1.2. Jesus Was Transfigured
Mark 9:2-3 ESV …And he was transfigured before them, 3 and his clothes became radiant, intensely white, as no one on earth could bleach them.
Luke tells us that
Luke 9:29 ESV And as he was praying, the appearance of his face was altered, and his clothing became dazzling white.
Matthew tells us
Matthew 17:2 ESV And he was transfigured before them, and his face shone like the sun, and his clothes became white as light.
John, who was one of the three with Jesus on that mountain — John sees something of Christ that he will see again when the resurrected and glorified Christ appears to him in the Book of Revelation:
Rev 1:16 ESV and his face was like the sun shining in full strength.
On the Mount of Transfiguration, Peter and James and John saw something of the glory of Christ that was his before the foundation of the world. The night before his crucifixion, Jesus prayed,
John 17:5 ESV And now, Father, glorify me in your own presence with the glory that I had with you before the world existed.
Luke tells us
Luke 9:32 ESV Now Peter and those who were with him were heavy with sleep, but when they became fully awake they saw his glory…
These three disciples are seeing the glory of Christ, both his past glory before coming into the world, and his future glory.
The Apostle Paul says of him,
Philippians 2:6-8 NLT Though he was God, he did not think of equality with God as something to cling to. 7 Instead, he gave up his divine privileges; he took the humble position of a slave and was born as a human being. When he appeared in human form, 8 he humbled himself in obedience to God and died a criminal’s death on a cross.
But now, temporarily on the Mount of Transfiguration, Peter and James and John are allowed to see the glory of Christ. They are given a vision of his majesty.
It was before these three disciples, Peter and James and John, that Jesus was transfigured, so that they might see the glory that was his before the foundation of the world, so that they would realize that following Christ on the way of the cross was a risk worth taking.
First we see the three disciples. Then we see the two prophets:
2. The Two Prophets
Mark 9:4 ESV And there appeared to them Elijah with Moses, and they were talking with Jesus.
Now this is most remarkable! For what reason do Moses and Elijah need to appear on the Mount of Transfiguration with Jesus? Once again, just like the transfiguration of Jesus was for the sake of the disciples, the appearance of Moses and Elijah was for the disciples.
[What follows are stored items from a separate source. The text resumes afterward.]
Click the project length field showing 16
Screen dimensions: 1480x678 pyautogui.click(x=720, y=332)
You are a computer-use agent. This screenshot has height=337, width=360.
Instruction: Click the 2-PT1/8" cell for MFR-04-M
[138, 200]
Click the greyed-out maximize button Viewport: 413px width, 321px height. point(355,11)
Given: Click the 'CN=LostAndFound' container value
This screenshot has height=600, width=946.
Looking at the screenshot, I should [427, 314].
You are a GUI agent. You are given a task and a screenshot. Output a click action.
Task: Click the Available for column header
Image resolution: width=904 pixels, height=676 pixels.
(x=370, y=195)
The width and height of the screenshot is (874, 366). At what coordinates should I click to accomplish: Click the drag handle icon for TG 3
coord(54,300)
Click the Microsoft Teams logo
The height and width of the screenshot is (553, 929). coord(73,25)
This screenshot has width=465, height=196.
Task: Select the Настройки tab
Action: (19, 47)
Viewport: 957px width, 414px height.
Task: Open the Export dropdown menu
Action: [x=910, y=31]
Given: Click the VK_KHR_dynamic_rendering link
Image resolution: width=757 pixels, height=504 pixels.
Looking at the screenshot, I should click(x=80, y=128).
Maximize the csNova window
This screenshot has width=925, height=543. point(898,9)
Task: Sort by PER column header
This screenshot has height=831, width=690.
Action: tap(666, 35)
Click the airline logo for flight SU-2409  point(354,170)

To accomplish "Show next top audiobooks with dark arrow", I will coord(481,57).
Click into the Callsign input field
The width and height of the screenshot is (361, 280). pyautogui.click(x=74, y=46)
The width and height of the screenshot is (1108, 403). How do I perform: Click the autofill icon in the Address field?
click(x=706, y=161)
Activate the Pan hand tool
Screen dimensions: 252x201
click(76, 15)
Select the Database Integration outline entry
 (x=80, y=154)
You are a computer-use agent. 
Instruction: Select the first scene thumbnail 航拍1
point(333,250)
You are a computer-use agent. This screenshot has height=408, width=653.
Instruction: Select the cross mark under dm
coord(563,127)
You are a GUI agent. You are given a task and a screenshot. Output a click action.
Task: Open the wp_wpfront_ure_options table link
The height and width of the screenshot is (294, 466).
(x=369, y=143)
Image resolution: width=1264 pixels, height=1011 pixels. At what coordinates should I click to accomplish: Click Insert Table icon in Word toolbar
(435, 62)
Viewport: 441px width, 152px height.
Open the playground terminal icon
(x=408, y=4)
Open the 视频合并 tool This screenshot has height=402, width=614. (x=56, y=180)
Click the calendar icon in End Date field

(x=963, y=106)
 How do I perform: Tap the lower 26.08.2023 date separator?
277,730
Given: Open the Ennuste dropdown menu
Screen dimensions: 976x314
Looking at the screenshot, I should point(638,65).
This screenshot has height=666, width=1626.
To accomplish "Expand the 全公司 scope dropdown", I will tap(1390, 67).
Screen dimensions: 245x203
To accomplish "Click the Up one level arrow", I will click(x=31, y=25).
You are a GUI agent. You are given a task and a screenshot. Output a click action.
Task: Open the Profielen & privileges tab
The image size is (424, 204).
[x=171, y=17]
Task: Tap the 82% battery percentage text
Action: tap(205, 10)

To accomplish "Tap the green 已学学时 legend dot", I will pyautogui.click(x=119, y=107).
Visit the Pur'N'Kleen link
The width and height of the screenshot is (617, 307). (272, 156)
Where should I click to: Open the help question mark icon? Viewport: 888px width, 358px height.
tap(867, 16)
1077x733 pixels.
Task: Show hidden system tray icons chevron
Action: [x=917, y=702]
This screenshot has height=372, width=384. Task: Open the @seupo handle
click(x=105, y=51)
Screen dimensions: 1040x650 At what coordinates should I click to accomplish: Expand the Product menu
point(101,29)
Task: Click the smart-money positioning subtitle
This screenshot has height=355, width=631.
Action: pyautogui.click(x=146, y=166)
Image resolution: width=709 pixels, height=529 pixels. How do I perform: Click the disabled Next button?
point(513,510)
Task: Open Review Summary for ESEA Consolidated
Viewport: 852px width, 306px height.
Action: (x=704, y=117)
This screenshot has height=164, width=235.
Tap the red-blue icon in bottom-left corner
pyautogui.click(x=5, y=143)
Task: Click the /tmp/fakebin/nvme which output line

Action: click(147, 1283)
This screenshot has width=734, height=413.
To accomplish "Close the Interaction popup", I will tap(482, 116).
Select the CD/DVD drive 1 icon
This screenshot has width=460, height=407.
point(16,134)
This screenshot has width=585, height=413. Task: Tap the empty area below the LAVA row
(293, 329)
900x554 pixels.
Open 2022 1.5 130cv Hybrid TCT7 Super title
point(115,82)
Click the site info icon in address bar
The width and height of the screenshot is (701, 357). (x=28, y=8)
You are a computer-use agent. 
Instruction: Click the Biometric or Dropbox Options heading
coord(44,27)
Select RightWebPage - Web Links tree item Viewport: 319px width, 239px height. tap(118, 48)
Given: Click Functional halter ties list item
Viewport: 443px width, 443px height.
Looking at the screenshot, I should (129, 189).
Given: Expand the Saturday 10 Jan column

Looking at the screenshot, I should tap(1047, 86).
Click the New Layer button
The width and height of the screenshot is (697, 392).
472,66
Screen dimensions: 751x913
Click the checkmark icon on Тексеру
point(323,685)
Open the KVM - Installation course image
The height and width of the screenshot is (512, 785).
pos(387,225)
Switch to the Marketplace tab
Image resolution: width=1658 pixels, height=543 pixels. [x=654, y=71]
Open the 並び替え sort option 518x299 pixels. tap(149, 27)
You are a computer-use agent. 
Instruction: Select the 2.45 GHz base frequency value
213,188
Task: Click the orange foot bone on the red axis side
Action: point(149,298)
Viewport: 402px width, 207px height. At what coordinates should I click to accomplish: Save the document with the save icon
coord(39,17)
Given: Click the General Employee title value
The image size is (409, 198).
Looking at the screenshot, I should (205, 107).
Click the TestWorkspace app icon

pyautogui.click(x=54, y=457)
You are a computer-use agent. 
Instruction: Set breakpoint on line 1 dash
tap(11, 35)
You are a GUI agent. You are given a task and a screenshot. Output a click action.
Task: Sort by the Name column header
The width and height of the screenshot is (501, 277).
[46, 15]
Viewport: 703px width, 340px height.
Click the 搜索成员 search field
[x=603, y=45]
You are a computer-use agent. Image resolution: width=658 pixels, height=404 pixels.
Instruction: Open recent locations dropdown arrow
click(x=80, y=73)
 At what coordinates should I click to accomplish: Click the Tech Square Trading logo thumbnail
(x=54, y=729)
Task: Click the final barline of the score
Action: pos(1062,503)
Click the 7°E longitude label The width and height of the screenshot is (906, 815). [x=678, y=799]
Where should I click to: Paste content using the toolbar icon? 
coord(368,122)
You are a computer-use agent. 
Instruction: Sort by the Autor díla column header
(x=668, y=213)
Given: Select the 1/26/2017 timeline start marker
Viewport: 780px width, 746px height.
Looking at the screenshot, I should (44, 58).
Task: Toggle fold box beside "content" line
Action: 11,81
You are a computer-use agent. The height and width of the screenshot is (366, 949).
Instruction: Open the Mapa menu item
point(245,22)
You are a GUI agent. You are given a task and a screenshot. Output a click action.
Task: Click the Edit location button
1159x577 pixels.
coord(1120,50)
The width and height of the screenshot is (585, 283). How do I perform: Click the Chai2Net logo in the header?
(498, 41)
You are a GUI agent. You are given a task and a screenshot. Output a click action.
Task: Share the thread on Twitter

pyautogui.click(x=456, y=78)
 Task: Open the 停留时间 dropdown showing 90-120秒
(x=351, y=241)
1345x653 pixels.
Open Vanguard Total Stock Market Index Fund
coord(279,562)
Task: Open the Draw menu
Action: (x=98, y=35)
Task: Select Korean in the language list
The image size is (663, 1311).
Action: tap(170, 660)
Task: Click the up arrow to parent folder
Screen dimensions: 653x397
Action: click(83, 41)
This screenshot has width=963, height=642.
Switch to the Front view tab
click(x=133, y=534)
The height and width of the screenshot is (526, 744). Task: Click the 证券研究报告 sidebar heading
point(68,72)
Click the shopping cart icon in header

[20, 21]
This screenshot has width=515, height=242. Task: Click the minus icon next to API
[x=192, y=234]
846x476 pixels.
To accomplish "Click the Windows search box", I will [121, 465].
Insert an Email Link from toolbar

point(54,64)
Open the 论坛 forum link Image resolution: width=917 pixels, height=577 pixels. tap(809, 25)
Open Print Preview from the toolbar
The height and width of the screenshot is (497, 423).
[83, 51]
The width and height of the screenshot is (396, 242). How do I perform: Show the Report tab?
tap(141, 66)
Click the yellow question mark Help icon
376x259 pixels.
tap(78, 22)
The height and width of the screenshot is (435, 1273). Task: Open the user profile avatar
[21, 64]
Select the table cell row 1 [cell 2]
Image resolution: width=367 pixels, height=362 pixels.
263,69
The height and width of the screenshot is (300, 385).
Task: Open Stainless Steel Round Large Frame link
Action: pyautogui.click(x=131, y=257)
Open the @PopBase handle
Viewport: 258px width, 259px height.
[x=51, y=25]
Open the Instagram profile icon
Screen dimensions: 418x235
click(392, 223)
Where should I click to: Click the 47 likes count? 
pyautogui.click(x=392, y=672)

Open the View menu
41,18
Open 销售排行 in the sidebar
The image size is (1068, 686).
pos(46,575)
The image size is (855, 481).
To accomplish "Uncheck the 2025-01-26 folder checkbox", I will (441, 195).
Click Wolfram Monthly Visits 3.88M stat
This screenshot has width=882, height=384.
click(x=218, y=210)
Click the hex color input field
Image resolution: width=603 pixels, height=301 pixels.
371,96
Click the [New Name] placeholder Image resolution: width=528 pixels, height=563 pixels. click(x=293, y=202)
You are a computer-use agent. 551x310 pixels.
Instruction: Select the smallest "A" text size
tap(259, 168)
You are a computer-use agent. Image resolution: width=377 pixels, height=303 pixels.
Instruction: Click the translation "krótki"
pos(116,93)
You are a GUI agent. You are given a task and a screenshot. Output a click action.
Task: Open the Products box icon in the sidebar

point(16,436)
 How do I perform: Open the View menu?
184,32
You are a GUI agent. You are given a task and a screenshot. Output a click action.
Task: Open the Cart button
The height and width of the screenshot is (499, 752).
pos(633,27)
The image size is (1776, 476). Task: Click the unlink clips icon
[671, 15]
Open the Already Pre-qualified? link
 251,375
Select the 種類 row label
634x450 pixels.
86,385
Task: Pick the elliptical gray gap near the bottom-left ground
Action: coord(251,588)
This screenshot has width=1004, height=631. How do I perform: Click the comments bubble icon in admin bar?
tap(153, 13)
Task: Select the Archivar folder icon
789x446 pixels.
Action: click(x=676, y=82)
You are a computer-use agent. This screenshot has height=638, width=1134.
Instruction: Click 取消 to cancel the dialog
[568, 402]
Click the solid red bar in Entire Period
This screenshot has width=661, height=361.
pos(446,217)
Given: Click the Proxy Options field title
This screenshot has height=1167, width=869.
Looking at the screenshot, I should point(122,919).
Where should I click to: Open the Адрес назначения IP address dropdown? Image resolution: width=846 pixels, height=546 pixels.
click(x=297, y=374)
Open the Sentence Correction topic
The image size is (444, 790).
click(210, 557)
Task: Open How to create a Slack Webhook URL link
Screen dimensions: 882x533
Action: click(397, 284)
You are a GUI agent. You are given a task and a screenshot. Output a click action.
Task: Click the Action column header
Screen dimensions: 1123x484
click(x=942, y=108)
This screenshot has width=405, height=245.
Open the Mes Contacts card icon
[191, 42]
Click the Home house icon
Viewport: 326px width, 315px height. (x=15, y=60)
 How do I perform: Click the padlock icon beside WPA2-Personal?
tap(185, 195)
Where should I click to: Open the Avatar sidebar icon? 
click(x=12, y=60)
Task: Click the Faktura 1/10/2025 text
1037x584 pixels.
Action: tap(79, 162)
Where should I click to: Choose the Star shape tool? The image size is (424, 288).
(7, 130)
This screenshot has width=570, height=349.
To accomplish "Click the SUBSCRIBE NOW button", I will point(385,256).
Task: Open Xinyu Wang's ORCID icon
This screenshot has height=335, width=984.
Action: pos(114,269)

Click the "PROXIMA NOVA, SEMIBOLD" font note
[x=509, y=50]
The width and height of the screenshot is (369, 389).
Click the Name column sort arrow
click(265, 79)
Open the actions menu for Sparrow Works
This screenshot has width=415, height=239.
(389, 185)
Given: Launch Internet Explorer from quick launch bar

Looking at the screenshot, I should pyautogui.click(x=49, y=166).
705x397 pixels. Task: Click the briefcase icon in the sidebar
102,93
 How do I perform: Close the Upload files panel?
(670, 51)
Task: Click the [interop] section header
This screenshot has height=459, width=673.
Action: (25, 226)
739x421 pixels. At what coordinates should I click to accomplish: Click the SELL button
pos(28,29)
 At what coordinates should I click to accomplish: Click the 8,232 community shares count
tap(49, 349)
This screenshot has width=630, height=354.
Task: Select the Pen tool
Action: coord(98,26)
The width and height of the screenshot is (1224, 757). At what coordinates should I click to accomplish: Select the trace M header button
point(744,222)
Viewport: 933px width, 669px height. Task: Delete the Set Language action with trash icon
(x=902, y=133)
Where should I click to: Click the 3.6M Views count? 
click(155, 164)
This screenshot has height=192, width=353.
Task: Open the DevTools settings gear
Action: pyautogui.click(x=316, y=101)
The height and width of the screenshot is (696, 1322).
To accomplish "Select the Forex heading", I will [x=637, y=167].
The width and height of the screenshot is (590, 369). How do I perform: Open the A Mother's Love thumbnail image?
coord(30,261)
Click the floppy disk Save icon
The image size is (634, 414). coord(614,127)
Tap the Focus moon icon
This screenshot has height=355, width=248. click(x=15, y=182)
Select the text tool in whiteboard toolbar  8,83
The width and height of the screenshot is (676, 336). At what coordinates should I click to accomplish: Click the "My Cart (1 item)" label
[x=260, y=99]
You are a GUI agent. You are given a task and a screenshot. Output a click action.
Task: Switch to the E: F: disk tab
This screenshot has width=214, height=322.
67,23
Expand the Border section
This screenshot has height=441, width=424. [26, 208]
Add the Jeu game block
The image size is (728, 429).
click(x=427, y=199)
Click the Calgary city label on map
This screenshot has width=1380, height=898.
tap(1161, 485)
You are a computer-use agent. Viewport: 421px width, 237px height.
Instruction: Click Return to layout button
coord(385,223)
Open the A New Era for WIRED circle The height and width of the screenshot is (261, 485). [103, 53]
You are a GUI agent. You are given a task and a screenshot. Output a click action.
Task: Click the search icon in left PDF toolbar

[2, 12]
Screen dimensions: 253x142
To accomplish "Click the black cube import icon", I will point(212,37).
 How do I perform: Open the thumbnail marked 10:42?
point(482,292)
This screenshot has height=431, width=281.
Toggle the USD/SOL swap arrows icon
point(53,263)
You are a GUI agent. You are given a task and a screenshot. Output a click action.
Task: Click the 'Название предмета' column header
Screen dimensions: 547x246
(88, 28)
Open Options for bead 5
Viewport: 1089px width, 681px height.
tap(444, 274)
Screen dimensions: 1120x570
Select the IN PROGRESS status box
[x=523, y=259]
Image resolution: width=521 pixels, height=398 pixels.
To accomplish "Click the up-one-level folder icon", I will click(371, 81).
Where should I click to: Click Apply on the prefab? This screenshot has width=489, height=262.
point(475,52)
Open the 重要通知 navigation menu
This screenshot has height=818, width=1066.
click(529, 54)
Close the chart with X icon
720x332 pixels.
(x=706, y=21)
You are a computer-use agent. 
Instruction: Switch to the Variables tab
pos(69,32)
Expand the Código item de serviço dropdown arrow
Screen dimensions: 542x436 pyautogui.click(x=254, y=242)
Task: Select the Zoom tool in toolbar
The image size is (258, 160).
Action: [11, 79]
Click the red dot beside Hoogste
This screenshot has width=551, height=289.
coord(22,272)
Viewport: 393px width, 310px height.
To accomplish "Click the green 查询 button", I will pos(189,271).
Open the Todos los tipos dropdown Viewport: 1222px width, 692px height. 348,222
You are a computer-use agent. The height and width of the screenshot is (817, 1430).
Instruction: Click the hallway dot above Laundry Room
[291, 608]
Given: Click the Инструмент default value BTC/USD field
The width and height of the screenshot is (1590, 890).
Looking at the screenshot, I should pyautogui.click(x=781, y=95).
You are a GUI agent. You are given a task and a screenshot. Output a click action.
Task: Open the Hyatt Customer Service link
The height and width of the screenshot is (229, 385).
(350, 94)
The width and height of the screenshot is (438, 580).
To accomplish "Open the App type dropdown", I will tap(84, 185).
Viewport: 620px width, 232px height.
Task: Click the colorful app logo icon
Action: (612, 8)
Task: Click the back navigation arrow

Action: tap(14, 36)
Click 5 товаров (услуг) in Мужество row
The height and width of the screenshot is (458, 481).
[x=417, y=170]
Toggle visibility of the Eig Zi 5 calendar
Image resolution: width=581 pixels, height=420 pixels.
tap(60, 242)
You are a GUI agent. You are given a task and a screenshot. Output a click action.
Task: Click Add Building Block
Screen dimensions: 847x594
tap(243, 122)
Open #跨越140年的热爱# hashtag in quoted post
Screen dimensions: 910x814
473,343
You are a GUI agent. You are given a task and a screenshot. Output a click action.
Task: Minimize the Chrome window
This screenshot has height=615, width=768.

Moses was the famed Law-giver. Moses had climbed up Mount Sinai to receive the Law from God. He had received the Law and had given it to the nation of Israel. But Moses had never entered the promised land before. Because of his sin of failing to obey God and honor God before the people, God had not allowed him to enter with the people that he had led for forty years through the wilderness. Moses had climbed Mount Nebo and looked over into the land, but there he died on the mountain, and God buried him. Centuries passed, and now by the grace of God, Moses stands in the land of promise with the very Son of God who had come to fulfill the Law and the Prophets.
Elijah was the bold prophet who had called the people back to the Law. Moses had died, but Elijah did not die. Elijah was carried into the presence of God by a whirlwind. Now Elijah who had not died is back on earth talking with the one who would die for the sins of the world.
2.1. Passing Prophets
It is important that the appearance of Moses and Elijah was temporary. They appear with Jesus on the mountain, but soon disappear. They were not permanent figures. Their work pointing to the coming One, Jesus himself. Their presence on the mountain with Jesus shows the continuity between the Law, the Prophets, and Jesus. Their presence show that Jesus was the fulfillment of the Law and the Prophets.
After his resurrection, Jesus would appear to two of his disciples…
Luke 24:27 ESV And beginning with Moses and all the Prophets, he interpreted to them in all the Scriptures the things concerning himself.
Jesus would tell his disciples,
Luke 24:44 ESV … ”These are my words that I spoke to you while I was still with you, that everything written about me in the Law of Moses and the Prophets and the Psalms must be fulfilled.”
Peter would preach at the house of Cornelius,
Acts 10:43 ESV To him all the prophets bear witness that everyone who believes in him receives forgiveness of sins through his name.”
Here on the Mount of Transfiguration appear Moses, representing the Law, and Elijah, representing the prophets. But their appearance is temporary. Just as the Apostle Paul would say in Galatians, now that Christ has come, we are no longer under the Law (Galatians 3:23-25), Moses and Elijah will disappear. Their purpose was fulfilled with Christ. Christ has come.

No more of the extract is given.